Recently, there has been a push to set industry standards for documenting datasets. One such example is Datasheets for Datasets, where the authors propose a documentation standard similar to datasheets for electronic components.
Although this proposal has not yet been adopted, the questions that a datasheet must answer are the same questions that everyone should be asking about the datasets that they find and use.
Roughly following the ideas presented in the above paper, I’ll go over several types of questions that we should be all be asking when we scrutinize datasets.
Motivation #
The key question to ask regarding a dataset’s motivation is: “Who created this dataset and why?”
The “who” part is much easier to answer than the “why” part, but in general it is best if we know that the dataset comes from a reliable source - otherwise, it is worth scrutinizing their collection methods to see if there could be any bias (intentional or otherwise).
Composition #
The first question to ask should be: “Does it have the right features?”
Many aspects of a dataset’s composition can affect whether or not we can use it.

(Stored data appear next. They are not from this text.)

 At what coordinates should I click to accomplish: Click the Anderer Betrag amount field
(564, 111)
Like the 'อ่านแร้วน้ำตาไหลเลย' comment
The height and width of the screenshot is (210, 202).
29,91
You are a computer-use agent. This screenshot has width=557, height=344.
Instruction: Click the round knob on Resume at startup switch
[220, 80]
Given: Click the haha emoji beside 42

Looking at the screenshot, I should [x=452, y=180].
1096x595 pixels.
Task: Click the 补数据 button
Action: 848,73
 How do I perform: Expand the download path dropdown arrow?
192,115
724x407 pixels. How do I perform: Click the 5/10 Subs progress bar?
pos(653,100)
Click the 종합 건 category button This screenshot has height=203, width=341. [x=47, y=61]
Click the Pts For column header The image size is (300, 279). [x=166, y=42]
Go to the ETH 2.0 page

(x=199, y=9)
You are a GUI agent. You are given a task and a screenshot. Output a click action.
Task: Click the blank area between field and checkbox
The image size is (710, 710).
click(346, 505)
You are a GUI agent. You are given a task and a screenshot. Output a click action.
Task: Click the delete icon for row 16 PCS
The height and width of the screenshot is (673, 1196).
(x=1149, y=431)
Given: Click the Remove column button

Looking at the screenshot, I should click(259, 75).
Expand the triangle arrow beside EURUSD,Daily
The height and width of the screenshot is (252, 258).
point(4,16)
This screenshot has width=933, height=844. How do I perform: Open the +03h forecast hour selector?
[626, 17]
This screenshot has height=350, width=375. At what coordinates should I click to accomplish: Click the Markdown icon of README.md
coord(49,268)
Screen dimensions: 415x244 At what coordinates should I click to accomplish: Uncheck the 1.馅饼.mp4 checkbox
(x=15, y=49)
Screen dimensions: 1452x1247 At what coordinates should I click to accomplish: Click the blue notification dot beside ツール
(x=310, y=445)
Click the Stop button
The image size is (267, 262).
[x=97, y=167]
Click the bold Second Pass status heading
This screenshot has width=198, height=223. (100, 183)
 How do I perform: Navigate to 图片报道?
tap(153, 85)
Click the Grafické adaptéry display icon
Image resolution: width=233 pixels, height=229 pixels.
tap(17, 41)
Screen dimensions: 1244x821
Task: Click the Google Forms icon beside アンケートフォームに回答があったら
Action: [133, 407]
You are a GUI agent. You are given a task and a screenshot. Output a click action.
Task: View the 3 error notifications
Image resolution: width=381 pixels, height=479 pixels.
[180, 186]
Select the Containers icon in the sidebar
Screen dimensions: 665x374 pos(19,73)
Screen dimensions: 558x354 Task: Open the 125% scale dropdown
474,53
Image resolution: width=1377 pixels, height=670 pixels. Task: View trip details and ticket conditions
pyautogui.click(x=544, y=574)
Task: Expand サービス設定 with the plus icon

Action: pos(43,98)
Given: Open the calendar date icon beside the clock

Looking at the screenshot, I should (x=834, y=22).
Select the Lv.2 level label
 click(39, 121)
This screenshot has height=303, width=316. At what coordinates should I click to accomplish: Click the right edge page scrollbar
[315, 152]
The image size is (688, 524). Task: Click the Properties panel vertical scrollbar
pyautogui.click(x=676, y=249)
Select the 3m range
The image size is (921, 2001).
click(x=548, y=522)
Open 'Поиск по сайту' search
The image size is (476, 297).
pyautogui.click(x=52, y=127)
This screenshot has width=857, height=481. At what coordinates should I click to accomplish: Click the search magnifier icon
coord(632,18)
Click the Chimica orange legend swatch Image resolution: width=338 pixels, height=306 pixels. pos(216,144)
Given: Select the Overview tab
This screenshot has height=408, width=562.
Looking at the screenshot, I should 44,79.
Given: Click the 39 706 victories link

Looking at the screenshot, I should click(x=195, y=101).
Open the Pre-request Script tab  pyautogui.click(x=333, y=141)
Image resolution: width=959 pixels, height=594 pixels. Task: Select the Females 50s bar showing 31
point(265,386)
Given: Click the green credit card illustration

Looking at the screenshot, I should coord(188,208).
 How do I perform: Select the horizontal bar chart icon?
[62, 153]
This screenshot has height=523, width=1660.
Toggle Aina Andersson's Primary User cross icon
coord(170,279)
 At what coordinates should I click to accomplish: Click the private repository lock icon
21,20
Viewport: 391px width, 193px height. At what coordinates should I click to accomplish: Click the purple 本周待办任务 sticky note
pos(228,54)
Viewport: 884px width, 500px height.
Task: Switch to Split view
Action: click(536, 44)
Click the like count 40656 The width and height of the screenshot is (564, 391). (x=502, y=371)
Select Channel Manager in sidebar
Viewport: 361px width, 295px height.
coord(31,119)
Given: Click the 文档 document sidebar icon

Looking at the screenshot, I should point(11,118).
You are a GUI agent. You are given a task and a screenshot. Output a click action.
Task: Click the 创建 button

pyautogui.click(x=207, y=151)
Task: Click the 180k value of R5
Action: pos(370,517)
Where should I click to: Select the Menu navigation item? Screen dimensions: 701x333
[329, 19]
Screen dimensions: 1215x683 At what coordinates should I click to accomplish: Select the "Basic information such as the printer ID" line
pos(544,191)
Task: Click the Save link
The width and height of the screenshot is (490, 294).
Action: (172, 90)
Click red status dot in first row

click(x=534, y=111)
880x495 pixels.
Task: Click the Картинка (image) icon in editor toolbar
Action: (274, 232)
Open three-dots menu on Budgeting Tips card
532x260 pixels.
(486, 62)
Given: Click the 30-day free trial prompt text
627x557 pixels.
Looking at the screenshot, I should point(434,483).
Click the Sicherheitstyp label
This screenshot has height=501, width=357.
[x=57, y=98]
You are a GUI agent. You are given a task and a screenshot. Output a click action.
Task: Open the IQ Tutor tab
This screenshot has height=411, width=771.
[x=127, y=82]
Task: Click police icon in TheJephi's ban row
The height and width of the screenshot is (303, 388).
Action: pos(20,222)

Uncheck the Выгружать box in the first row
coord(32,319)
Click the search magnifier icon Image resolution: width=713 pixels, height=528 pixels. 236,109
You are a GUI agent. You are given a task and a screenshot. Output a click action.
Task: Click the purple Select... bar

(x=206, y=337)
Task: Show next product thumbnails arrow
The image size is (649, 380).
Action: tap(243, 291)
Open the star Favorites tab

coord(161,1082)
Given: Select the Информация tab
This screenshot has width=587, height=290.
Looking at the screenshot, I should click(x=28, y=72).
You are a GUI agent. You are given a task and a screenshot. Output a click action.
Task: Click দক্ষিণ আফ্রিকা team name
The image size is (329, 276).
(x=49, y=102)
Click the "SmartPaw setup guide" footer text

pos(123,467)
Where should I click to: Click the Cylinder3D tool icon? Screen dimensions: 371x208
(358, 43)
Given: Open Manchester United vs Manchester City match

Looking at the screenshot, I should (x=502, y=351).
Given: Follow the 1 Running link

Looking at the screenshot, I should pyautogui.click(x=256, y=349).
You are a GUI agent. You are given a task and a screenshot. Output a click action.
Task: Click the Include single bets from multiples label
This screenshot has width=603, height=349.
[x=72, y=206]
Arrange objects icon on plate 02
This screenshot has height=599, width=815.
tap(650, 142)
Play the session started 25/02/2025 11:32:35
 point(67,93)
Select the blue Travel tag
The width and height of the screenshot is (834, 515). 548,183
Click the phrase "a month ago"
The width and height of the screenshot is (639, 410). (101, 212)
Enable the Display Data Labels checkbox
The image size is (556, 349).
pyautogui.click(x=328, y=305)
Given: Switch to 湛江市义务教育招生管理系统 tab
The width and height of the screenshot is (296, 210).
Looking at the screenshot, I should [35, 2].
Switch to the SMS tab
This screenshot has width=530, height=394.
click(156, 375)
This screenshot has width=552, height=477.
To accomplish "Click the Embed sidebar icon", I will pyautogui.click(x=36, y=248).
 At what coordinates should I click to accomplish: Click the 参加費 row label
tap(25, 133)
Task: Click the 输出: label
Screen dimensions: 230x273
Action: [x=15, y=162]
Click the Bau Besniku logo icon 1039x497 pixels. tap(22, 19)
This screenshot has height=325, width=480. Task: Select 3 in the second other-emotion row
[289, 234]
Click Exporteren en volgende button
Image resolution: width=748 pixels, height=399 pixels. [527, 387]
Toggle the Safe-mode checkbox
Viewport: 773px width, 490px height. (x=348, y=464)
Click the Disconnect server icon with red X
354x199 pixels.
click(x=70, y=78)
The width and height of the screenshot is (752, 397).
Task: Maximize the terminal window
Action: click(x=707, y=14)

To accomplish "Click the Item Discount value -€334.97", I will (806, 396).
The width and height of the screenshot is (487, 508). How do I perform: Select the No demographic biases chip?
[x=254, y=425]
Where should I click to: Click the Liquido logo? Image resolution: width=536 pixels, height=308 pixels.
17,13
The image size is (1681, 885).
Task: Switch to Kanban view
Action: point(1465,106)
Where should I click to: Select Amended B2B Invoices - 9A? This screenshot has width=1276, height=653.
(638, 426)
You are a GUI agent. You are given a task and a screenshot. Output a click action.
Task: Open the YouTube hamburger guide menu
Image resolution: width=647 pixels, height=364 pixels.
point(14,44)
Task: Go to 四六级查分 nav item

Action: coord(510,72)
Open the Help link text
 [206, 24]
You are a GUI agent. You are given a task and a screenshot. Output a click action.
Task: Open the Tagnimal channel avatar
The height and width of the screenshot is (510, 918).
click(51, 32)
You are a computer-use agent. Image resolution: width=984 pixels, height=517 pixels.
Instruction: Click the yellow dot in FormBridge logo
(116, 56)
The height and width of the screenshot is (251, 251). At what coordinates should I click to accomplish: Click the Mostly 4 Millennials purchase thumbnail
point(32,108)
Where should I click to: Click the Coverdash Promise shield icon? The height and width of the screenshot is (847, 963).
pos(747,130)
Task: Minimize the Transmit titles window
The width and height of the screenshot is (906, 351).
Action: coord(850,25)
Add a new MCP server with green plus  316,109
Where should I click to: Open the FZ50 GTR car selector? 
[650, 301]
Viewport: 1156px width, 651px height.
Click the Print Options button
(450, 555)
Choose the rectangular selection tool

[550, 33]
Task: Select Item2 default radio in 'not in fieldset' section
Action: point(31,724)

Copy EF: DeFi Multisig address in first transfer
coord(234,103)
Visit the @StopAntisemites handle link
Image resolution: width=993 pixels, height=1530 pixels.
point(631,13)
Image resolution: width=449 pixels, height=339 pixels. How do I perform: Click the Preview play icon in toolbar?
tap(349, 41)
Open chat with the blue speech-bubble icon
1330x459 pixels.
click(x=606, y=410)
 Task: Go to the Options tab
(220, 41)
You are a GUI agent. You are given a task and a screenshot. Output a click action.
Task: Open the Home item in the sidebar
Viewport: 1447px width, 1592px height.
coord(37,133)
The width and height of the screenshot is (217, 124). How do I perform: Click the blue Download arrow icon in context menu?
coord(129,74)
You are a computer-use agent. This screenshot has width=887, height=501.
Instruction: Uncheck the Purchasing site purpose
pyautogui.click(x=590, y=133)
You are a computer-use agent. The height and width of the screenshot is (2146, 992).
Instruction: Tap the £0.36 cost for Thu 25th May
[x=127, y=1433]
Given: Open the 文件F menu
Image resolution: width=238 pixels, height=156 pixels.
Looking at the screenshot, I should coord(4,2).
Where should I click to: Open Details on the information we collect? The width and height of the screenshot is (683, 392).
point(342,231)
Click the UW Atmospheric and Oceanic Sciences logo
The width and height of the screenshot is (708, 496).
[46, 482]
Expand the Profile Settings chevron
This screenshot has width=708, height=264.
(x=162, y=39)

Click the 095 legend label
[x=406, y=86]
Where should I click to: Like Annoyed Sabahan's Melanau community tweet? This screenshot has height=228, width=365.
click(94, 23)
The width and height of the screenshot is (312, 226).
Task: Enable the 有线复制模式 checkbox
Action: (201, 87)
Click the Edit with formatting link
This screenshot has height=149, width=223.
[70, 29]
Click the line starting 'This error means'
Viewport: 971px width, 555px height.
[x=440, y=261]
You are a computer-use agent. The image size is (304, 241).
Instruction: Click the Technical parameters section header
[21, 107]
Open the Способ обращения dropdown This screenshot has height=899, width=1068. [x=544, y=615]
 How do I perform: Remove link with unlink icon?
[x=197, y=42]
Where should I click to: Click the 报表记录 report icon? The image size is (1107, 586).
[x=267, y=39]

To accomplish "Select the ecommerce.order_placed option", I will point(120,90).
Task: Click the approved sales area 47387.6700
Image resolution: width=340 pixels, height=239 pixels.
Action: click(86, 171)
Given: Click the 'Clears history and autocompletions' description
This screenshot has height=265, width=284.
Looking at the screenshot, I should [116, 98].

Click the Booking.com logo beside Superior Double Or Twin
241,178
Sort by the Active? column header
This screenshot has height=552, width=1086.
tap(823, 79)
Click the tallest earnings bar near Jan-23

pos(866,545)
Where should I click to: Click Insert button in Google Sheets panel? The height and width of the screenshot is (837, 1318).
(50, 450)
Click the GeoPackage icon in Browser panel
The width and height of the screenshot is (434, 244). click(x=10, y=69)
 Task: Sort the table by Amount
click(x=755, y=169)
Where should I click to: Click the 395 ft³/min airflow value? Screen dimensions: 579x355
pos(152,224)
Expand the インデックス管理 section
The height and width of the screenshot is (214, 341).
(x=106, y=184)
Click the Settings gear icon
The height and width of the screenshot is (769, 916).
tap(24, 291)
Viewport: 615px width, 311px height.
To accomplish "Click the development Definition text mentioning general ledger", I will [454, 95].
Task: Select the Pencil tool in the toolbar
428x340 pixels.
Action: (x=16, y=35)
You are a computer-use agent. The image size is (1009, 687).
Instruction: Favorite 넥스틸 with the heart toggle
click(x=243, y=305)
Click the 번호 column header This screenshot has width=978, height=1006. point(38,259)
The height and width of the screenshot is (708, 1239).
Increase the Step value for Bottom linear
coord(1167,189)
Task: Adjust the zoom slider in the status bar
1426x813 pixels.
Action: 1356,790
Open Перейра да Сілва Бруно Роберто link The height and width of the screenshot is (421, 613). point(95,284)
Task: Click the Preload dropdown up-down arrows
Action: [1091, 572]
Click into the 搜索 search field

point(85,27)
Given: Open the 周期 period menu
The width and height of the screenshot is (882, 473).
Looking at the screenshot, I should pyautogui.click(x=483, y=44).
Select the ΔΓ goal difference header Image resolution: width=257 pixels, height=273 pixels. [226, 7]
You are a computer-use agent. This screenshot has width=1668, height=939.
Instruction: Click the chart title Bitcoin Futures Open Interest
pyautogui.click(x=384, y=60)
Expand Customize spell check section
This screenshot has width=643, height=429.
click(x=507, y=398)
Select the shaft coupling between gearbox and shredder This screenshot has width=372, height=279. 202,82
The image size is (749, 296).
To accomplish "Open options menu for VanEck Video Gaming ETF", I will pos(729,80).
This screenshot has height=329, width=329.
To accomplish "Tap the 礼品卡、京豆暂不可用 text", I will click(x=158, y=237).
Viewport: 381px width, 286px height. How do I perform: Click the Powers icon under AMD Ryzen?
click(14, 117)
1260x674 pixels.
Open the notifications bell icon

Oftentimes, not every feature that we want can be found in a single dataset - it is okay to combine multiple data sources to create a dataset that has the right features.
How much preprocessing we have to do can also be affected by a dataset’s composition. For example, I did a project with the Million Song Dataset which was several hundred GB and required almost 12 hours to download and preprocess. This might be important if we’re working with limited computing resources.
In some cases file formats are an important consideration, such as when working with geospatial data (GeoJSON, TopoJSON, Shapefiles, etc). Sometimes, an extra preprocessing step is needed to convert the geospatial data into the desired format. Another good question to ask here: “is the data at the right granularity”? For instance, if we want to do a block-level analysis but the dataset is at the neighborhood level, then it is probably not appropriate.
Collection #
The key question here is: “How was the data collected?”
The collection method is where we should scrutinize the dataset for any potential bias. For example, if we were working with survey data on employee salaries at a company, we would want to know whether the survey’s respondents are a representative sample, or if it was targeted to a specific audience.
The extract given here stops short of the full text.